Task statement » For the records that follow, say how many lines have the word "Viewport" in them. Write the number and nothing more.
━━ Supplied data
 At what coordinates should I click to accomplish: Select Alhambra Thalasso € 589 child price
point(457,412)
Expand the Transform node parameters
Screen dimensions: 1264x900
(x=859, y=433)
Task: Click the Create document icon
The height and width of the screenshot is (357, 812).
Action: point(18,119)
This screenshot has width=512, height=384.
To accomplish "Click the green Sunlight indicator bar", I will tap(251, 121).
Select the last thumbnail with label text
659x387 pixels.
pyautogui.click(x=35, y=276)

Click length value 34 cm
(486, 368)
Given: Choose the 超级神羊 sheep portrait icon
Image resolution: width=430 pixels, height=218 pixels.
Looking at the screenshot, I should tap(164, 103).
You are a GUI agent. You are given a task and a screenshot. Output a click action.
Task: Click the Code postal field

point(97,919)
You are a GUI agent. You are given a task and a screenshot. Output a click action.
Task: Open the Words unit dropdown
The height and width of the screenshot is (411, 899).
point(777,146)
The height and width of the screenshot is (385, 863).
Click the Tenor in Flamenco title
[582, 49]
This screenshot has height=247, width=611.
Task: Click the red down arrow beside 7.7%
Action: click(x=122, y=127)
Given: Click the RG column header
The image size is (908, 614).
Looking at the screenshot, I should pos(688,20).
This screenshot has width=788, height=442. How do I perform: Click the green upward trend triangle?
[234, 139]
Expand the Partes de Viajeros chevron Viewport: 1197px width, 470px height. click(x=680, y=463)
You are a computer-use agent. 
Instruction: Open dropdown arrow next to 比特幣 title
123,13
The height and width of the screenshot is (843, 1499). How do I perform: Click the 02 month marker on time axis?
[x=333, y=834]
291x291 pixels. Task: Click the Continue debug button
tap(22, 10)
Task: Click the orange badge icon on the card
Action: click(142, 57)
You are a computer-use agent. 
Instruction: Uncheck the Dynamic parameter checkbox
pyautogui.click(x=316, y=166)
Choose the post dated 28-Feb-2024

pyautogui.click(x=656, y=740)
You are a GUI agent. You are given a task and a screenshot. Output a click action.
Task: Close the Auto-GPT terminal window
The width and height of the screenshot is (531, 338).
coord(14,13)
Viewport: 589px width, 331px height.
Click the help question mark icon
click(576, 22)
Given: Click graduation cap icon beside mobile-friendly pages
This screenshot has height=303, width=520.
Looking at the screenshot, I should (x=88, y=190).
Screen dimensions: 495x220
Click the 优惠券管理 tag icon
━━━━
Response box » 2